**Problem**
Whenever a line below includes the word "feature", copy that line.

**Records for the task**
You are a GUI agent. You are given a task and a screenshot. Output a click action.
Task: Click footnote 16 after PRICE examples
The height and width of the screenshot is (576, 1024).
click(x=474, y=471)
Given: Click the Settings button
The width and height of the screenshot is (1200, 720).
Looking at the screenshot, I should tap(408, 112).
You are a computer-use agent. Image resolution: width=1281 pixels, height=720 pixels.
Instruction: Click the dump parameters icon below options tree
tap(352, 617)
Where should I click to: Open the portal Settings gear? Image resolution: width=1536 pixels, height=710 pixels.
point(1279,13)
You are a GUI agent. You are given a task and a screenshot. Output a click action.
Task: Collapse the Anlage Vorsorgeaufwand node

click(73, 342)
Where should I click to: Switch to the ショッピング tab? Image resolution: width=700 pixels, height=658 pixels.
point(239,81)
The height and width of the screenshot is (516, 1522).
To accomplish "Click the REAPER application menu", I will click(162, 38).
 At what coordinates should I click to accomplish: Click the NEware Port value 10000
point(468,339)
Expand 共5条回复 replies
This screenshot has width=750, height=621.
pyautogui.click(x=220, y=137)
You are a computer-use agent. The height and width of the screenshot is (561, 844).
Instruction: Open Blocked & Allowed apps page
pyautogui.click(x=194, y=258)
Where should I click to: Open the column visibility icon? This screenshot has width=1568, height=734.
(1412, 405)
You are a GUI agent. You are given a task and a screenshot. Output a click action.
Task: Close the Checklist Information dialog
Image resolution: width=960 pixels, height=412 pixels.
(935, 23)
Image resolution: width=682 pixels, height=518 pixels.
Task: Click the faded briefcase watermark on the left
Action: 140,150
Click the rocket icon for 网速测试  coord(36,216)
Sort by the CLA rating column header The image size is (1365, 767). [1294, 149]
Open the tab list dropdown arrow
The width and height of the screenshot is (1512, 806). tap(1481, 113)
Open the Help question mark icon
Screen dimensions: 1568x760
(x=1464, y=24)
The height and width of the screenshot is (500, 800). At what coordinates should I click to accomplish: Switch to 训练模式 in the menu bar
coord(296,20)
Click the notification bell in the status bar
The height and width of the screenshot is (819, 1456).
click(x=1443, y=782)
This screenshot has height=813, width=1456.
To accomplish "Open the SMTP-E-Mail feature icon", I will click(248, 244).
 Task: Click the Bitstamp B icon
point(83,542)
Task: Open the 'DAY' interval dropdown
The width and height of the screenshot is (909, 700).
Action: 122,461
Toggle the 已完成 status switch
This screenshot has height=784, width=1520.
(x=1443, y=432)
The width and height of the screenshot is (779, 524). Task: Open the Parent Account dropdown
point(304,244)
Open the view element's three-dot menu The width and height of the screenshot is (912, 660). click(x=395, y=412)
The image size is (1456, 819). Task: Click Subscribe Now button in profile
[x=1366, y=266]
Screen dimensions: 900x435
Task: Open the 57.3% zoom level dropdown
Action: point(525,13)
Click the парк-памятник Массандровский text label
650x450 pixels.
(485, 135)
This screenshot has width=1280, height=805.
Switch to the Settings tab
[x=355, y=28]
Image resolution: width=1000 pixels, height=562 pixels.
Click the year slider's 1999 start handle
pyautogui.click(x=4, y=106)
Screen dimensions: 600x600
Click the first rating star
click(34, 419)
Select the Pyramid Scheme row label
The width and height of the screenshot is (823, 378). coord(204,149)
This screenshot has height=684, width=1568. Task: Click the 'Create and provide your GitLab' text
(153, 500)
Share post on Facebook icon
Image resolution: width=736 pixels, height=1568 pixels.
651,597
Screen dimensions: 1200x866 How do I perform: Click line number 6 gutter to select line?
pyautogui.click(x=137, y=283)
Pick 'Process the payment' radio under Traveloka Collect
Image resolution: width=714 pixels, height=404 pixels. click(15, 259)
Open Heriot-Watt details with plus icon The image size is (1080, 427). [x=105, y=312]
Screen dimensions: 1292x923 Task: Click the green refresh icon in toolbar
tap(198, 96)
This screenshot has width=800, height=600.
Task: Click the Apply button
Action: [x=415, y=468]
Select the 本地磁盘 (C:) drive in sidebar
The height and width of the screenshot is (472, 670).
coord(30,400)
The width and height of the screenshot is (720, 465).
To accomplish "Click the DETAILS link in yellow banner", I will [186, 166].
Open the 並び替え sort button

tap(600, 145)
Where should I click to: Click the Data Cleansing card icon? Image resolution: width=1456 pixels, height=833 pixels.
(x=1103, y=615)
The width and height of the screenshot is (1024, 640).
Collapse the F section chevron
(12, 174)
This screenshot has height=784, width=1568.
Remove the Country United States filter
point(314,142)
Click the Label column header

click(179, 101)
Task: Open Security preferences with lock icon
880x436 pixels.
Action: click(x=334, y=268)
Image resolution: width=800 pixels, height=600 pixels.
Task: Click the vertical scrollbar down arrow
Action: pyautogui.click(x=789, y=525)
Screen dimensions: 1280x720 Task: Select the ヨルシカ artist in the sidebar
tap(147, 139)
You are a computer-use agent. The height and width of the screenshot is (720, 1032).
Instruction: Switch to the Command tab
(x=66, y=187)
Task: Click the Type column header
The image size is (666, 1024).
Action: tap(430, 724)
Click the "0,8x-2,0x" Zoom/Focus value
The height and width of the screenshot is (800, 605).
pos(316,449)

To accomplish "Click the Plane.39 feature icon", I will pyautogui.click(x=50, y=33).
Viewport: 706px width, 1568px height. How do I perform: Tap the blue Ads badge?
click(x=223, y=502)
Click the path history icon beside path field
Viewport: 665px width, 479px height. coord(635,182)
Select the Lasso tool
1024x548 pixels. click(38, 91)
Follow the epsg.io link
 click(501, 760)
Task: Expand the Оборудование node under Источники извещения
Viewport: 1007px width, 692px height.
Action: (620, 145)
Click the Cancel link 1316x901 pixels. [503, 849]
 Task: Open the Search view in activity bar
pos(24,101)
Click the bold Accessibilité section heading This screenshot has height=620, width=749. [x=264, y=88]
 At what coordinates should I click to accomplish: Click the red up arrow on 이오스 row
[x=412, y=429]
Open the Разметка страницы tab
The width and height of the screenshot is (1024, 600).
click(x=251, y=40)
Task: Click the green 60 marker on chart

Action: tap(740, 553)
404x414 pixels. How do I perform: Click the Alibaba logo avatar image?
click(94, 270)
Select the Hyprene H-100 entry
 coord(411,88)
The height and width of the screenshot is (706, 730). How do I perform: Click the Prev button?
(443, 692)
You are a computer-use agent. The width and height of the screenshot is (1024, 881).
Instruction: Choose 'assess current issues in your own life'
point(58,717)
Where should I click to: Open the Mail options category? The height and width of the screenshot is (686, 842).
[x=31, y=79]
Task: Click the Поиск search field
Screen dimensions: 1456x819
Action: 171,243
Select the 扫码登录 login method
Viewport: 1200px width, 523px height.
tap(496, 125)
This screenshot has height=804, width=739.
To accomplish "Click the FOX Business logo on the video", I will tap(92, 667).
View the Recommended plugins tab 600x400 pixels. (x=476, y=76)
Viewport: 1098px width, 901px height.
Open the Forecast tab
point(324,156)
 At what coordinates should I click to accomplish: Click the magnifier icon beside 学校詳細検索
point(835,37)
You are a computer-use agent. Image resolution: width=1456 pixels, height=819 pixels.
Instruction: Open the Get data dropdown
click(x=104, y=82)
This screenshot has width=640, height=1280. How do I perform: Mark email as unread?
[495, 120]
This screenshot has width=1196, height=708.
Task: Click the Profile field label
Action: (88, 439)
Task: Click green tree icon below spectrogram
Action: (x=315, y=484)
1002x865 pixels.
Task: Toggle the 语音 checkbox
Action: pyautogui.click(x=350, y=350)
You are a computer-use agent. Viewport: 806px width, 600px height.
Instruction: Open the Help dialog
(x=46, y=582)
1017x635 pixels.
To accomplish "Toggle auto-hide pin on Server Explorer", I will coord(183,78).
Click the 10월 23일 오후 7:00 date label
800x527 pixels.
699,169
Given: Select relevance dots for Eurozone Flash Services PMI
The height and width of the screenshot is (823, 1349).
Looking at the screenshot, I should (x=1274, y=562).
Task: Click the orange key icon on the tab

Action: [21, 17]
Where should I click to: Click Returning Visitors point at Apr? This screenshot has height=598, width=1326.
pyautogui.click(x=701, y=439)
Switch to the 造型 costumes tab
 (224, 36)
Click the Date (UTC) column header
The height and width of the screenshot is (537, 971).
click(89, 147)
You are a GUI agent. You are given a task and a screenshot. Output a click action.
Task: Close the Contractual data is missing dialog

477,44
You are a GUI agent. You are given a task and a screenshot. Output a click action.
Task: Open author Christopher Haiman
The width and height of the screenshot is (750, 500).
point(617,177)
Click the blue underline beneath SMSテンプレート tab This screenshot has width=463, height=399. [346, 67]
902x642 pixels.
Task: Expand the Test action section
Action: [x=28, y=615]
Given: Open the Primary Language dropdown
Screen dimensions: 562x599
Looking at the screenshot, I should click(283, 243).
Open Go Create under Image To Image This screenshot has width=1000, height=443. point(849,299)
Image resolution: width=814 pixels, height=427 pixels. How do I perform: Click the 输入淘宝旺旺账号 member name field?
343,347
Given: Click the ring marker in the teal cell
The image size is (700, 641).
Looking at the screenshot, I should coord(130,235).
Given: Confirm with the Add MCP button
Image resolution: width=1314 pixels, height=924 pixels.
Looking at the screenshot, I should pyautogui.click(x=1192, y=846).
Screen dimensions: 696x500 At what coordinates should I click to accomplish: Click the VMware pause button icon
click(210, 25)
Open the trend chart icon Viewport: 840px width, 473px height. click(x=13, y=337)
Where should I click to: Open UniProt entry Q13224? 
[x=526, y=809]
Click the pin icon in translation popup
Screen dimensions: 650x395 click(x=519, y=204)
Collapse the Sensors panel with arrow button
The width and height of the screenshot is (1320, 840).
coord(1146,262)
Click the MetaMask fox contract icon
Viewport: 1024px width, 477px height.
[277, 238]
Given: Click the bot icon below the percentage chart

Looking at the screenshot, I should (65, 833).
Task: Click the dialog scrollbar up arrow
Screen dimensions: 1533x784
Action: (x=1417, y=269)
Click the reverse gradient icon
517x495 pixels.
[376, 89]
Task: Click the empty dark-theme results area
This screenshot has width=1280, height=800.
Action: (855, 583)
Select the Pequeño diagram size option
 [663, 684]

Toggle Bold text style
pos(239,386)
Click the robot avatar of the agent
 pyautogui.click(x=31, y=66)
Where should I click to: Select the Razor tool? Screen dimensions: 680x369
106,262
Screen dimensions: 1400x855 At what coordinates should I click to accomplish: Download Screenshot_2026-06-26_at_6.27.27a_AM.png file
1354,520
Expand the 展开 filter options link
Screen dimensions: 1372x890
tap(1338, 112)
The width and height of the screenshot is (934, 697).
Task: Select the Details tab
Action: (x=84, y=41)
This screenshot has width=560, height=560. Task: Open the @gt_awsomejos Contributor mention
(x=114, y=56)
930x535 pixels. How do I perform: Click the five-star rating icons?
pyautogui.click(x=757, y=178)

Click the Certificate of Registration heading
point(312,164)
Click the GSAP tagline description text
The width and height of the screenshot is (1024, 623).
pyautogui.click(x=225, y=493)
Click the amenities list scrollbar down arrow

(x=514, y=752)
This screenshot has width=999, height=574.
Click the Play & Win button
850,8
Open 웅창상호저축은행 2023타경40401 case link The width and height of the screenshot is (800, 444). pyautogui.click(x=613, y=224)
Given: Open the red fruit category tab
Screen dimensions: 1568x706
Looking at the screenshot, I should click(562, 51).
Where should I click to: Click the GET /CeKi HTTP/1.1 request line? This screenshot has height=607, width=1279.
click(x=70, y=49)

**Response to this exercise**
To accomplish "Open the SMTP-E-Mail feature icon", I will click(248, 244).
To accomplish "Click the Plane.39 feature icon", I will pyautogui.click(x=50, y=33).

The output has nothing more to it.